A horse that developed proximal suspensory desmitis in a forelimb as a consequence of chronic overloading in an effort to underload the contralateral hind limb (of the same diagonal pair).
As adept observers, we should consider the following characteristics that are typically representative of compensatory lameness:
Compensatory lameness in the forelimb generally occurs secondary to primary lameness in the contralateral forelimb or hind limb. For example, primary issues in the right hind (RH) and/or right front (RF) limbs could precipitate compensatory lameness in the left forelimb (LF).
Compensatory lameness in the hind limb usually occurs secondary to a primary weight-bearing lameness in the contralateral (other) hind limb. For instance, we would expect secondary symptoms associated with severe weight-bearing lameness of the RH limb to manifest most readily in the LH limb.
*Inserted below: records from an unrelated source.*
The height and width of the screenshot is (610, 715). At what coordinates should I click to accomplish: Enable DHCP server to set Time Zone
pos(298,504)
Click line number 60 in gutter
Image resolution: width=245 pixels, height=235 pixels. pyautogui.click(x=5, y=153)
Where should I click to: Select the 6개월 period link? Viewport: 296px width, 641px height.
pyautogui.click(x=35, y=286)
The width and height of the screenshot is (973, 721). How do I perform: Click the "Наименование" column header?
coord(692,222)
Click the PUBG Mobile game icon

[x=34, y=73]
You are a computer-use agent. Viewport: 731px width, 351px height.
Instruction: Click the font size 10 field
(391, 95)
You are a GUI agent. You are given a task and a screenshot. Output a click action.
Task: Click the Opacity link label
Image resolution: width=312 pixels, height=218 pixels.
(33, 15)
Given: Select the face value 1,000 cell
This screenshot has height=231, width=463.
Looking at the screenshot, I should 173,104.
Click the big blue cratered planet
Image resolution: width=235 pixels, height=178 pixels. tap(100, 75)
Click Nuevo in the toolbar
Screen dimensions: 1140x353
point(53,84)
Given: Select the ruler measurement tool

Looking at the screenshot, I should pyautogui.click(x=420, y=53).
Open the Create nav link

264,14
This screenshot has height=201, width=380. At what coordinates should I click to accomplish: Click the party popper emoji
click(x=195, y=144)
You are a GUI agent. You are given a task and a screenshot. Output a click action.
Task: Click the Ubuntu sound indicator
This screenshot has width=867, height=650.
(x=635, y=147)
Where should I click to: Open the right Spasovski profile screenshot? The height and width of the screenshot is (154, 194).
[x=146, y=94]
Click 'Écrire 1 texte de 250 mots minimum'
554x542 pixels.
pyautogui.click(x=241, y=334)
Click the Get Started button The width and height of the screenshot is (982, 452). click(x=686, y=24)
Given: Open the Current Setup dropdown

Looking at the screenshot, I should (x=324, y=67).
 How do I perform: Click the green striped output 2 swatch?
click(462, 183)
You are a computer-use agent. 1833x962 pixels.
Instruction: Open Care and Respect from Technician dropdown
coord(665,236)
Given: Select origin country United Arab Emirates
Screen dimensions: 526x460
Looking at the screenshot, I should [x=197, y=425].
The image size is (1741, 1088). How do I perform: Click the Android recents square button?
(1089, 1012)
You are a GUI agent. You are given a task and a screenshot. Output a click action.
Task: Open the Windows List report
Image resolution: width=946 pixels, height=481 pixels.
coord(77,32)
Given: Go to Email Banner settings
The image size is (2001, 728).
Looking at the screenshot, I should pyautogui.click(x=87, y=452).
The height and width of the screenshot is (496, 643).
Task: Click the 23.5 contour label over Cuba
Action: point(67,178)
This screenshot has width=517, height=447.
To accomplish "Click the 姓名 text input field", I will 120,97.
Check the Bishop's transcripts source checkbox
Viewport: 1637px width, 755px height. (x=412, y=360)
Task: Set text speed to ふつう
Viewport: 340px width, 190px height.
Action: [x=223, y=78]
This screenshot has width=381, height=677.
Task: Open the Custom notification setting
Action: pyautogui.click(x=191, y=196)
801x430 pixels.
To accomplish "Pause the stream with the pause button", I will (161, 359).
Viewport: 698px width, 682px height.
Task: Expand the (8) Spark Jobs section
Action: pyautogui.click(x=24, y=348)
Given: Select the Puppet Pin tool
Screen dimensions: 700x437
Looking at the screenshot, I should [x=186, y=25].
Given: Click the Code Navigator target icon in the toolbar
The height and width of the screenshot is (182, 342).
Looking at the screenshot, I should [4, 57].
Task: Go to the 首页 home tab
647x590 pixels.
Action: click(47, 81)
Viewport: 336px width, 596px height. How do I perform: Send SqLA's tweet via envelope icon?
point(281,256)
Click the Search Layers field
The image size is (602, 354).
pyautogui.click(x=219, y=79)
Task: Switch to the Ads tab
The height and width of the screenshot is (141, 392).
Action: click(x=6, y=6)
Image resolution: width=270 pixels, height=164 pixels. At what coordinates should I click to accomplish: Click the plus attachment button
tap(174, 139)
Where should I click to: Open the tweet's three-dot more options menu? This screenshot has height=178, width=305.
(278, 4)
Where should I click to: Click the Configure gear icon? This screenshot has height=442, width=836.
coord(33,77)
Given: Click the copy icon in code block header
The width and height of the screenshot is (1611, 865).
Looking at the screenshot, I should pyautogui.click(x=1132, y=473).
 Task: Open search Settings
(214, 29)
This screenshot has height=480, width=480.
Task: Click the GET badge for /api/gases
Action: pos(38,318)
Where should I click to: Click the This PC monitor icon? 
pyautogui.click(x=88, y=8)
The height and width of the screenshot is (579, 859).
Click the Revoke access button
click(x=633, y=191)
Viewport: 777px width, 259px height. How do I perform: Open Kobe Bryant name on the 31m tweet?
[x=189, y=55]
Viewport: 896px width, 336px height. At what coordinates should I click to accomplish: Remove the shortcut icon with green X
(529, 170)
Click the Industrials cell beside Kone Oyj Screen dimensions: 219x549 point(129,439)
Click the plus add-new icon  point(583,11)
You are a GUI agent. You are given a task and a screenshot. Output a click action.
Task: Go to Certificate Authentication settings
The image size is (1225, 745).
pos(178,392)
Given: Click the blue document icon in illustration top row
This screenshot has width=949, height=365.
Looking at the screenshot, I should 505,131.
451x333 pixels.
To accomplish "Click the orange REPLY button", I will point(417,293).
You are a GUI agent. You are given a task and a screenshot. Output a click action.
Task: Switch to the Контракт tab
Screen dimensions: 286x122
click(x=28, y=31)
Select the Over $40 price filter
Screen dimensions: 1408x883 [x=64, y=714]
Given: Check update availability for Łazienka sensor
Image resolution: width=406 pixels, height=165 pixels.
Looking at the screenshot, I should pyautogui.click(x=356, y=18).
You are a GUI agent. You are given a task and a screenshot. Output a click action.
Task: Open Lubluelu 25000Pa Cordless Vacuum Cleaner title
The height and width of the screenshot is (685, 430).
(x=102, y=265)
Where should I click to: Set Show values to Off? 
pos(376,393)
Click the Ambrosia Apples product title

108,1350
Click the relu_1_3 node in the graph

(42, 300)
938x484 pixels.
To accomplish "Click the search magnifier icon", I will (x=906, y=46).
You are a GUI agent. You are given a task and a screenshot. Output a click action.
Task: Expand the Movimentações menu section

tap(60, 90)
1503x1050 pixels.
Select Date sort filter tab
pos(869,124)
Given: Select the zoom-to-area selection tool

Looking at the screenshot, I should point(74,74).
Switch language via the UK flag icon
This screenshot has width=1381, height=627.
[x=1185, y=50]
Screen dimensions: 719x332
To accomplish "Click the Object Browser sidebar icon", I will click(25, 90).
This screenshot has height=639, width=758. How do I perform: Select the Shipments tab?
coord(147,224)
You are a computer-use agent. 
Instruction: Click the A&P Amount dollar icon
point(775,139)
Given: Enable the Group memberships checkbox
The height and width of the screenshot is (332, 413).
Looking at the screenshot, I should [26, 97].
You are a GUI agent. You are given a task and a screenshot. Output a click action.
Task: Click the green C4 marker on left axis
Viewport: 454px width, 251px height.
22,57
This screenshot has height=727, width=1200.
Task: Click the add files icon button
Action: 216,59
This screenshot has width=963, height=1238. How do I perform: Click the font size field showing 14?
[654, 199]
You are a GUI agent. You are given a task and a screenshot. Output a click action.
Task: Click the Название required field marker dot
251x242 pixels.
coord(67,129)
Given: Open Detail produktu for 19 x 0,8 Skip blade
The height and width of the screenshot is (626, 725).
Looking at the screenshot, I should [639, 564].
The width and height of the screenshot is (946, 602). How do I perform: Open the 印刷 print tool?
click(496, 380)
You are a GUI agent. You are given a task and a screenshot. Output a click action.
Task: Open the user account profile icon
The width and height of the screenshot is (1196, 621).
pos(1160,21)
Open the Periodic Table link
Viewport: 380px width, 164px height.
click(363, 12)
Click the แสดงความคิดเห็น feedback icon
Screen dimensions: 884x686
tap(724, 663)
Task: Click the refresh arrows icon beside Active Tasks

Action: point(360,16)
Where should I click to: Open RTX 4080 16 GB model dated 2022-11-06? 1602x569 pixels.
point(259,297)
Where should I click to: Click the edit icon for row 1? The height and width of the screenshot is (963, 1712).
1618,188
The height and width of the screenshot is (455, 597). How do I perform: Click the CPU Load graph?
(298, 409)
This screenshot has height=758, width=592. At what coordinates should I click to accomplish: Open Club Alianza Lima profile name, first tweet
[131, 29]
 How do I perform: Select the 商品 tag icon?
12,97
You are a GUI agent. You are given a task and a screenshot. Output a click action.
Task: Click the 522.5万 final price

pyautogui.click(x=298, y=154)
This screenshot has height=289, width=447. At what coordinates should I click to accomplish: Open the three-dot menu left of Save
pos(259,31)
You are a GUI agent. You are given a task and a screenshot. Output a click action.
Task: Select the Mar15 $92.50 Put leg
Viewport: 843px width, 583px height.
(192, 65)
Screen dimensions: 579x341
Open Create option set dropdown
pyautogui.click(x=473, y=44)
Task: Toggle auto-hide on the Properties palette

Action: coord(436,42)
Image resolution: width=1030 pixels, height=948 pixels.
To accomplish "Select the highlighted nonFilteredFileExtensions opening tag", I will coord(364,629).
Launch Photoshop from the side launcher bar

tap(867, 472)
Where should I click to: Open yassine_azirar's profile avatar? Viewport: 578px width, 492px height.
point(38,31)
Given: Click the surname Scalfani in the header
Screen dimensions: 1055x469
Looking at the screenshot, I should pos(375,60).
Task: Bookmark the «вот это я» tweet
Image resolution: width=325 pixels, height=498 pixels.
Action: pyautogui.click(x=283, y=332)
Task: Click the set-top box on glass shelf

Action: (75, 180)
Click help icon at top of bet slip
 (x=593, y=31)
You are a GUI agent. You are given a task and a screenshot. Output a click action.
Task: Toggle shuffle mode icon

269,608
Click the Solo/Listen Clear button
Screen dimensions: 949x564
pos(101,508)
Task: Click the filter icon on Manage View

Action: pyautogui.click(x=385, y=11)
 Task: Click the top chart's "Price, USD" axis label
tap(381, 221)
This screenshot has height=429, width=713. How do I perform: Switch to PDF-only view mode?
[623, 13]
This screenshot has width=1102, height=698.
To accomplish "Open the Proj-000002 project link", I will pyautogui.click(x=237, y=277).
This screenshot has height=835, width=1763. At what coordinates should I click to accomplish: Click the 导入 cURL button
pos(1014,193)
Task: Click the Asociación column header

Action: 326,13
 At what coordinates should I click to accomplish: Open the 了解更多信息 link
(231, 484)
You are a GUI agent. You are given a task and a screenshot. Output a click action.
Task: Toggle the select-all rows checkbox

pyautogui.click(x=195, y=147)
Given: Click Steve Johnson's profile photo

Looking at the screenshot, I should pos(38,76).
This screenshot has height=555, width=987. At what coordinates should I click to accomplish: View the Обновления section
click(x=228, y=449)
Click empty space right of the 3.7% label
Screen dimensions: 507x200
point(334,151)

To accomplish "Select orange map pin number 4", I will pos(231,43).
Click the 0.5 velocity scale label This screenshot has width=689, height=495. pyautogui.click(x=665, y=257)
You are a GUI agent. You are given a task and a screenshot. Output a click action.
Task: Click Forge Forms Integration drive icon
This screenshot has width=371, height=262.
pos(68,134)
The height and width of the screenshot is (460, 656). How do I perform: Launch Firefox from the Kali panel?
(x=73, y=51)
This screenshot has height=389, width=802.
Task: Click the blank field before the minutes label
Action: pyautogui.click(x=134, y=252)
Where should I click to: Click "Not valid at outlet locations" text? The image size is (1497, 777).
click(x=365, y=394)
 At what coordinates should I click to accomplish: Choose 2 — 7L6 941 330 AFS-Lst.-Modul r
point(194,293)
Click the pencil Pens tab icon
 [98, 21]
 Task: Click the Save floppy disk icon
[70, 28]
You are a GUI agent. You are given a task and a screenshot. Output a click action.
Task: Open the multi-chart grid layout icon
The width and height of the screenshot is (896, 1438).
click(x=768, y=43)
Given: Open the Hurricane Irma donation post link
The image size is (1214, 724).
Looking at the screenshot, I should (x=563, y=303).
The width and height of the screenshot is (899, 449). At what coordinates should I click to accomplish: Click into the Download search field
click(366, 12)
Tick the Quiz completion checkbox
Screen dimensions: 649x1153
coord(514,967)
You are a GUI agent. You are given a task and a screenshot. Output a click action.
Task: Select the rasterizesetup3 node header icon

Unless chronic and severe, it would be unlikely for a forelimb lameness to precipitate compensatory lameness in a hind limb.
Associated lameness, though secondary, does not generate complicated asymmetry and, therefore, does not need to be designated until the veterinary diagnostic phase of examination. Causes of associated gait deficits generally reside in the same locality as the primary source of lameness. Their presence further alters the horse’s gait and may affect both the degree and nature of abnormal movement within a specific anatomic region. Variations in the amount of local inflammation and/or modifications in motion or weight bearing can precipitate associated problems within the affected limb.
Examples of associated lameness might include the following:
Greater trochanteric bursitis (also known as “whorlbone”) is commonly associated with distal tarsitis (or lower hock pain). The greater trochanteric bursa is a small synovial sac that lubricates the middle gluteal muscle tendon as it courses over the greater trochanter of the femur just outside of the hip joint. Inflammation within the greater trochanteric bursa often occurs as a result of chronic excessive pelvic limb adduction (i.e. pulling the limb underneath the center of the body) during movement (VL 7a). This motion results in increased strain of the middle gluteal muscle and its associated tendon. Excessive limb adduction is, in turn, a gait characteristic classically associated with distal tarsitis. Therefore, greater trochanteric bursitis is a common consequence of chronic hock pain.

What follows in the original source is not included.